» Extrait du texte
|---|

Une ceinture offerte à Louis-Philippe par une jeune fille
- Cette ceinture de perles tricolores a été offerte à Louis-Philippe peu après la Révolution de 1830. Sa singularité tient surtout à son expéditrice : une jeune fille de douze ans, qui accompagne son don d'une courte missive. L'objet permet de s'interroger sur la pratique du cadeau politique et des bijoux sentimentaux au XIXe siècle, mais aussi sur les rôles de genre à l'intérieur de cette pratique.
Analyse de l’objet
- Analyse de l’objet :
Une intrigante ceinture-bijou
L’objet frappe par sa délicatesse : un long ruban de faille rouge, sur lequel sont brodées de minuscules perles bleues, blanches et rouges, fermé par une petite boucle de métal ornée de cabochons irréguliers. Trois bandes de perles, d’égale largeur, y sont brodées, composant une bannière bleu-blanc-rouge sur laquelle se détachent ces mots : « Souvenir des 27, 28, 29 juillet dédié à S.M. Philippe roi des Français offert par H. Ramand ». Les lettres sont elles-mêmes soigneusement formées au moyen de perles tricolores brodées sur la ligne blanche de la ceinture. Sa facture autant que ses dimensions lui confèrent ainsi bien davantage l’aspect d’un bijou que d’une ceinture, vouée à enserrer une taille masculine.
Ce cadeau fait à Louis-Philippe étonne et intrigue, gardant une grande part de mystère. La lettre l’accompagnant révèle l’identité de son auteur : Honorine Ramand, âgée de 12 ans. Là sont pourtant les seules indications dont nous disposons : nulle date ne précise exactement le moment où a été fait cet envoi ; nulle adresse n’éclaire le lieu de résidence de cette petite fille ; nul renseignement ne vient préciser son origine sociale ; nul indice ne permet d’établir avec certitude que cette ceinture fût bien l’œuvre d’une enfant. Si cette missive témoigne d’une maîtrise indéniable de l’écriture — lettres élégamment formées, style soigné et une seule petite faute d’orthographe —, elle n’en est pas pour autant un indice évidemment signifiant : elle peut relever d’un geste d’exception. La broderie, quant à elle, est un usage alors partagé, pratiqué dans les pensionnats et les couvents comme chez soi. Elle relève de ces travaux domestiques assignés au genre féminin. Les broderies de perles, elles-mêmes, ne sont pas rares, servant à confectionner de petites tapisseries ou des tableaux, parfois des bijoux ou de simples accessoires comme des blagues à tabac. Les matériaux choisis ne sont pas non plus un signe réellement distinctif. La boucle fut sans doute ce qui coûta le plus cher. Les rubans, eux, sont des produits répandus, tant leur commerce s’est développé depuis la fin du XVIIIe siècle pour orner chapeaux et tenues ; quant aux perles colorées, si elles sont innombrables, elles sont bien petites et en verre.

|---|

» Données d'entrée
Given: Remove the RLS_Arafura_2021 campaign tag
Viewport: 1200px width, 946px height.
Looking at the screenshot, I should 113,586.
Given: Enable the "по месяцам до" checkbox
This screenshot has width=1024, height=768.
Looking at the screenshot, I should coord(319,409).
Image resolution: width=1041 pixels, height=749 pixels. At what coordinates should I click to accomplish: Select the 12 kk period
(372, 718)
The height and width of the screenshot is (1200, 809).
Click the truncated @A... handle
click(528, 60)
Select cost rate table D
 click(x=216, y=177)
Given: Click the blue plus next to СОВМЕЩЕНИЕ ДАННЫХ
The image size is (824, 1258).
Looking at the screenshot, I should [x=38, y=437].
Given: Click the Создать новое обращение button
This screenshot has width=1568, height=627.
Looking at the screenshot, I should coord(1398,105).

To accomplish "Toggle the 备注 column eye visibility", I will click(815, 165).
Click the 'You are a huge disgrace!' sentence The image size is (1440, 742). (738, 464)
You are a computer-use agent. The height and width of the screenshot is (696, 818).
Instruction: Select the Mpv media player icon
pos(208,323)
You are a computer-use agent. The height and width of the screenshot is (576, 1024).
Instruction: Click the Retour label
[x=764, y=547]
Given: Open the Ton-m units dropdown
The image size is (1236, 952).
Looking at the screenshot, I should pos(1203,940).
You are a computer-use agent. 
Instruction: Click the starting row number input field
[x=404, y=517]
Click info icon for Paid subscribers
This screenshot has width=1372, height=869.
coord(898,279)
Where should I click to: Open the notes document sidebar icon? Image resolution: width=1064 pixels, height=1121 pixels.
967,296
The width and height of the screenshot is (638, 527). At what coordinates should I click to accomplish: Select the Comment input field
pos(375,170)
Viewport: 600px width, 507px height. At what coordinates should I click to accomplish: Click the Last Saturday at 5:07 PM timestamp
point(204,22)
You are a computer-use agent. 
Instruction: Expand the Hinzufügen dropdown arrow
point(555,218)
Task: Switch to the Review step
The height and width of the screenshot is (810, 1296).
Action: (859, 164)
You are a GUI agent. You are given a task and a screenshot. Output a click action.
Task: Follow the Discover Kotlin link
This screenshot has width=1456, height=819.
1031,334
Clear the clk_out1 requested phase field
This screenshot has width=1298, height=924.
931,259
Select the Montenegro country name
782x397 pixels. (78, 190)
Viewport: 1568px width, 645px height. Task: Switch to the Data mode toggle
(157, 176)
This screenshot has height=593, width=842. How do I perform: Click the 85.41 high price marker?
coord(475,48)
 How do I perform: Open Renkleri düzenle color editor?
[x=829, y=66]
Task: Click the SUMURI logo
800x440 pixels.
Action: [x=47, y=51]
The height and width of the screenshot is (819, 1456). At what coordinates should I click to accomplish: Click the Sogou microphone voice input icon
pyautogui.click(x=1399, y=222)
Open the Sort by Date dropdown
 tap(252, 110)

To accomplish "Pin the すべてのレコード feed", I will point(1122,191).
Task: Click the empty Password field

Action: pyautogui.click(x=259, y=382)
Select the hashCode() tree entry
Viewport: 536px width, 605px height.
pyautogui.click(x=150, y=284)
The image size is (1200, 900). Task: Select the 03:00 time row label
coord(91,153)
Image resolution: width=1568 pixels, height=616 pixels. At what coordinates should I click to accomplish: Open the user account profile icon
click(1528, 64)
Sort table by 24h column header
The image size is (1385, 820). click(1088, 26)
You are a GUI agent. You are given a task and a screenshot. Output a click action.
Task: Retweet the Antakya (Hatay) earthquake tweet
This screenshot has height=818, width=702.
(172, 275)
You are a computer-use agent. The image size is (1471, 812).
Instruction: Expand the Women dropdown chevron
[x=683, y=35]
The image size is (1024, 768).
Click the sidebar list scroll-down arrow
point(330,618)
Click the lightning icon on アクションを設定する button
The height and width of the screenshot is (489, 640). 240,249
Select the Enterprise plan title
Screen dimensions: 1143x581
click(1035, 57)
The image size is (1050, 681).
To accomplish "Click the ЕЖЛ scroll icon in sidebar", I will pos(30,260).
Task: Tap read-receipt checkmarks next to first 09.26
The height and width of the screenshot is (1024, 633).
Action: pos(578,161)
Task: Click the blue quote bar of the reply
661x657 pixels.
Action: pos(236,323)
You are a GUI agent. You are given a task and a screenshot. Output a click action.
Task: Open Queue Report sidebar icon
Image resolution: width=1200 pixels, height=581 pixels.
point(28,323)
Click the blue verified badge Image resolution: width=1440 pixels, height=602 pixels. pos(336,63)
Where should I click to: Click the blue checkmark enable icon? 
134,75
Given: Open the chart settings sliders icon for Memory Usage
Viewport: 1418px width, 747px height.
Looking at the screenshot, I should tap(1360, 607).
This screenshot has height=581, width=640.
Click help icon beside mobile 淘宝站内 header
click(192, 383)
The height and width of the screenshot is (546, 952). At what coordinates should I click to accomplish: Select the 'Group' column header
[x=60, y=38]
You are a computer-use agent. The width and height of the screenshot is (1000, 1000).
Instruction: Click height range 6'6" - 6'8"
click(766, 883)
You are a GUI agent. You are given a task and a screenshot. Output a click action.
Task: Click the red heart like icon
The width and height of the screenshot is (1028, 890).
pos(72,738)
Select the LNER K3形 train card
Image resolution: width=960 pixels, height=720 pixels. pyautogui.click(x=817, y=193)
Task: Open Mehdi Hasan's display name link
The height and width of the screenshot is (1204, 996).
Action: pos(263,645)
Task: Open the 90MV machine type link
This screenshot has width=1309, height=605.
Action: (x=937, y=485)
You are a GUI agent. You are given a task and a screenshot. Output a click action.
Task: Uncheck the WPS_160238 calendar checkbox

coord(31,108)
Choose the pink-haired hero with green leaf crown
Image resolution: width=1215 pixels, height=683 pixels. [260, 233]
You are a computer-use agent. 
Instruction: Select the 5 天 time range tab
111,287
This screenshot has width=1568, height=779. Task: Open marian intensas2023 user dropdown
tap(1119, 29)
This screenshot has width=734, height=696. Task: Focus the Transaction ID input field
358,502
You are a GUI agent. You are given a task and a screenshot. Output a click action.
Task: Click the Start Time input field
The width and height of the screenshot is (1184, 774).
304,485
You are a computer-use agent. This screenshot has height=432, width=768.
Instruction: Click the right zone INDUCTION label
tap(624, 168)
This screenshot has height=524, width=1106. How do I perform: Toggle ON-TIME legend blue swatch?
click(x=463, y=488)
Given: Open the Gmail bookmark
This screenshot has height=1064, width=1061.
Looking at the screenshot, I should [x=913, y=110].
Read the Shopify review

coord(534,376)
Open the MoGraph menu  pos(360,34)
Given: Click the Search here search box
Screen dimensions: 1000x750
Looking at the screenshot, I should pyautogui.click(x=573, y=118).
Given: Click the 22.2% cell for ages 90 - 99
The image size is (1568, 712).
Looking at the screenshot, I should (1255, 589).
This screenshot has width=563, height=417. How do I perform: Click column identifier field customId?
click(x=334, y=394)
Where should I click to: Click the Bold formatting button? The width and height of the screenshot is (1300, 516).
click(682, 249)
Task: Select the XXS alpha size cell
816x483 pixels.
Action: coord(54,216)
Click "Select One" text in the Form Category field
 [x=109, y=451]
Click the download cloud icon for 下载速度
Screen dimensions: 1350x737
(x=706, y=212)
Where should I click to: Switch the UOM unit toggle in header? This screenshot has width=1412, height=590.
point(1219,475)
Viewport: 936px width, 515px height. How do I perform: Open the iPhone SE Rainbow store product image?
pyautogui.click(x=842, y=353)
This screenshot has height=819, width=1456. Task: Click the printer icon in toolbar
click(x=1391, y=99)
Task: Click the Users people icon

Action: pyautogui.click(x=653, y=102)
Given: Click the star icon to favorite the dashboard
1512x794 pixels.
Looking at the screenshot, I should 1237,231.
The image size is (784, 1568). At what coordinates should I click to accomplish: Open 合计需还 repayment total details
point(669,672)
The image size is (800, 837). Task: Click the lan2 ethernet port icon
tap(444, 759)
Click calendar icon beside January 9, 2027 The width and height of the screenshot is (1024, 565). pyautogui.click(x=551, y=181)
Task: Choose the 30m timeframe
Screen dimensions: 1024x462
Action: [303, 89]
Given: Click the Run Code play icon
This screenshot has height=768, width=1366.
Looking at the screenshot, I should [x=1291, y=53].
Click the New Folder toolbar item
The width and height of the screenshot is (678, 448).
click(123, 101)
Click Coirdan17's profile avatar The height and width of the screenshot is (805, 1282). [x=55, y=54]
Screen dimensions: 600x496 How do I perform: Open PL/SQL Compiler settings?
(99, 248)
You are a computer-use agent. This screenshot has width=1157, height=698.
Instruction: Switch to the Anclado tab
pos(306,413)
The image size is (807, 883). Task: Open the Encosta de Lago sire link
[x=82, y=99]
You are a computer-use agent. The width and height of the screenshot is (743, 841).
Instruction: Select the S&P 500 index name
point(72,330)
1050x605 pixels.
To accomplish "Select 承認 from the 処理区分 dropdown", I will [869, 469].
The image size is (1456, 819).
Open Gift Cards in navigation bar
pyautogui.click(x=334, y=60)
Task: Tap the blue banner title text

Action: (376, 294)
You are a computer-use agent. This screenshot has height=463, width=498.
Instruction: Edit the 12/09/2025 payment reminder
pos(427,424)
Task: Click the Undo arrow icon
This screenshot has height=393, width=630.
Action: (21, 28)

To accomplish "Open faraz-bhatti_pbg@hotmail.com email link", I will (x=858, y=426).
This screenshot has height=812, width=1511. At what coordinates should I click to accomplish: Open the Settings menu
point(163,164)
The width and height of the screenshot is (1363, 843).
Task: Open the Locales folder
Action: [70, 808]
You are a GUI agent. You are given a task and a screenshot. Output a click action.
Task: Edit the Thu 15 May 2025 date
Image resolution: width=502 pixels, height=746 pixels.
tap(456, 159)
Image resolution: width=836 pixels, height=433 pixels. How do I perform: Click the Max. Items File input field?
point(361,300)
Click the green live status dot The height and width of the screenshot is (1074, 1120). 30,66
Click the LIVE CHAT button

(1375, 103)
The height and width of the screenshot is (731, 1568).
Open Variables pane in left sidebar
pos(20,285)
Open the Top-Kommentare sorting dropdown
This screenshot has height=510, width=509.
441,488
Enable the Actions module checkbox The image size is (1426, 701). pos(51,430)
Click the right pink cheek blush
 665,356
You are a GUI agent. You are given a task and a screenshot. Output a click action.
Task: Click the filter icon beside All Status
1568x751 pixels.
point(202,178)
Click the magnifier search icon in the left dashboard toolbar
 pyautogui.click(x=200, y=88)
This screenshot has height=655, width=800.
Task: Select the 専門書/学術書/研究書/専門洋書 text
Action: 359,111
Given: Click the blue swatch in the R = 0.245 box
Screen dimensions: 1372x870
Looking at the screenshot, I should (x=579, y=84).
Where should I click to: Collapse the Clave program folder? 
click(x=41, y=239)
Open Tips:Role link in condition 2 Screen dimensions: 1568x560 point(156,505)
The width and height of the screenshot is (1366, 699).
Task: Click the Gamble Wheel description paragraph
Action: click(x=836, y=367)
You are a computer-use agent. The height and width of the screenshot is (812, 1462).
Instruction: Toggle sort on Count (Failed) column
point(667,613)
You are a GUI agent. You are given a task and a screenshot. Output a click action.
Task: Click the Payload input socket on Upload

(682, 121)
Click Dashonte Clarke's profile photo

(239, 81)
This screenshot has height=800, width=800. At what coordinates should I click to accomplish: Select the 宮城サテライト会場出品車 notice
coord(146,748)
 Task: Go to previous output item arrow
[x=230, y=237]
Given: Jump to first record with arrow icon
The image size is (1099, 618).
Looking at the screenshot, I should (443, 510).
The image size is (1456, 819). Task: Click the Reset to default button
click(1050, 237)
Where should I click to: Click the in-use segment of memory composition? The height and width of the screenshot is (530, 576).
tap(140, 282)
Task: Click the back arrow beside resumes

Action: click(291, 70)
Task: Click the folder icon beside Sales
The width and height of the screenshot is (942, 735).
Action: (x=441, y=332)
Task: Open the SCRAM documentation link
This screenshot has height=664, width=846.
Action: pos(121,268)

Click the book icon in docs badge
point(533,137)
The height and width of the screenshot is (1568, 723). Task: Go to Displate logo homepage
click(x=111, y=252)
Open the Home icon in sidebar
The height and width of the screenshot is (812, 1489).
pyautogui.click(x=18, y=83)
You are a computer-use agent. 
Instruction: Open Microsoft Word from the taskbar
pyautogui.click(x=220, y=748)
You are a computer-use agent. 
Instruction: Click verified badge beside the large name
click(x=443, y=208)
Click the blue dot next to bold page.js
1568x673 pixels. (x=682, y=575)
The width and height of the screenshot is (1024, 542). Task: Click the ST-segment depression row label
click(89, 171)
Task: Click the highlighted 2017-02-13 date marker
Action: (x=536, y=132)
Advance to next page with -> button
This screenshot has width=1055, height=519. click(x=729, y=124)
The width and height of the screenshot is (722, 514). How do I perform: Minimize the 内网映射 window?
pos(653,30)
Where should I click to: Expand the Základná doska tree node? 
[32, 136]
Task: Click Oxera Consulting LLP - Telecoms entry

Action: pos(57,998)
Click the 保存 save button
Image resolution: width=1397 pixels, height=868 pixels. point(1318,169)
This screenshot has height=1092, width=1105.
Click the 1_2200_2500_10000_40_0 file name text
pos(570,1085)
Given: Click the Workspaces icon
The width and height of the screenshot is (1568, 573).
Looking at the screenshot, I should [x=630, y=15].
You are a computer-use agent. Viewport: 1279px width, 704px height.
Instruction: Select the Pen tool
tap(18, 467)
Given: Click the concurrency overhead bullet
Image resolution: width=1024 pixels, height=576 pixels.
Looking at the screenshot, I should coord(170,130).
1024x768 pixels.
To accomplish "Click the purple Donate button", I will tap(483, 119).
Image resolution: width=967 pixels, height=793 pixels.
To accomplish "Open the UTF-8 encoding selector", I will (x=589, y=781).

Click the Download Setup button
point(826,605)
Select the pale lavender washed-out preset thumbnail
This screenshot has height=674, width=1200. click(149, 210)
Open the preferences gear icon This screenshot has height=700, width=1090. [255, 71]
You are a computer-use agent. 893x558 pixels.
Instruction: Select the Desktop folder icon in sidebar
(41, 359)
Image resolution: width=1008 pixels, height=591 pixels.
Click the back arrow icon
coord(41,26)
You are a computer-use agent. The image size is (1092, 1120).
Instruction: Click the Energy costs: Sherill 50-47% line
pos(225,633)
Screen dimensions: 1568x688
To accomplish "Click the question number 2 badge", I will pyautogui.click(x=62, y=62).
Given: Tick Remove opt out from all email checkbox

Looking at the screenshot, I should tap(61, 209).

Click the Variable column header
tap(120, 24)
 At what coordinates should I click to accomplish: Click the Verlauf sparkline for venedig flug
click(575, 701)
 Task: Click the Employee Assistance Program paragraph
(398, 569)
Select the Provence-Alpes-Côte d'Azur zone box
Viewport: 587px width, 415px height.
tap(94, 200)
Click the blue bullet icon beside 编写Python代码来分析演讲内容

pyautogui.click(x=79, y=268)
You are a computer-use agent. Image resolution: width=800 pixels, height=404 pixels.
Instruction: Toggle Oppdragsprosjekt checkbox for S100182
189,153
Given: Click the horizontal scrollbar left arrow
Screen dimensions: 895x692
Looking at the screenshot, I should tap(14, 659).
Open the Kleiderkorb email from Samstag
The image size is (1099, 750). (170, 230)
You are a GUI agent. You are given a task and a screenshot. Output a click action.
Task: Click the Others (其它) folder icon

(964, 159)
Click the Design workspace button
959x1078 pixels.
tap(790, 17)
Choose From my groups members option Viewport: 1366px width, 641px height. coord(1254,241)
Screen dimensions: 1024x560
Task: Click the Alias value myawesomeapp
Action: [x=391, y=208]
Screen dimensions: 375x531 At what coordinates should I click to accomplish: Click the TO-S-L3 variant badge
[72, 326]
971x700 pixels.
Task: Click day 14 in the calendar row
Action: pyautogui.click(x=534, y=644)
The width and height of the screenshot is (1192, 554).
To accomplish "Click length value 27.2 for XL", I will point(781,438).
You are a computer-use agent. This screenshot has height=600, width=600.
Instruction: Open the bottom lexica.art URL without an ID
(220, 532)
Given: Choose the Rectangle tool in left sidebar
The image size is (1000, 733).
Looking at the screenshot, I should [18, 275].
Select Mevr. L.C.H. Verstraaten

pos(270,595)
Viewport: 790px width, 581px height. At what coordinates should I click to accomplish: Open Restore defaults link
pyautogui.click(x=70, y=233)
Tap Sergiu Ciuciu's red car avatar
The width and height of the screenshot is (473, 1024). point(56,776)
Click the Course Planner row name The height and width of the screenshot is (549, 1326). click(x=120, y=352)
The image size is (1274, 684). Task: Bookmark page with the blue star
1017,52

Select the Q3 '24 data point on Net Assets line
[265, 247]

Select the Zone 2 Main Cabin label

|---|

» Parties de l'exercice
1. Disposez en liste numérotée, sans les lignes vides, le passage du listing qui va de la ligne contenant « This screenshot has height=800, width=800. » jusqu'à celle contenant « Action: click(291, 70) », toutes deux comprises.
2. Reprenez le texte sur la ceinture offerte à Louis-Philippe là où il s'arrête.

» Les réponses
1.
1. This screenshot has height=800, width=800. At what coordinates should I click to accomplish: Select the 宮城サテライト会場出品車 notice
2. coord(146,748)
3.  Task: Go to previous output item arrow
4. [x=230, y=237]
5. Given: Jump to first record with arrow icon
6. The image size is (1099, 618).
7. Looking at the screenshot, I should (443, 510).
8. The image size is (1456, 819). Task: Click the Reset to default button
9. click(1050, 237)
10. Where should I click to: Click the in-use segment of memory composition? The height and width of the screenshot is (530, 576).
11. tap(140, 282)
12. Task: Click the back arrow beside resumes
13. Action: click(291, 70)

2.
Une adresse politique explicite
Intrigant, l’objet l’est aussi par l’association d’une pratique féminine à un message explicitement politique. Si de récents travaux ont montré l’utilisation par les femmes, à des fins d’émancipation et d’affirmation civique, des travaux domestiques les plus conventionnellement associés à leur genre, la grande jeunesse d’Honorine Ramand surprend cependant. Elle pose la question des sources et des contours de cette politisation enfantine ainsi que celle des ressorts de cet investissement politique précoce d’une pratique inscrite dans l’éducation usuelle des jeunes filles.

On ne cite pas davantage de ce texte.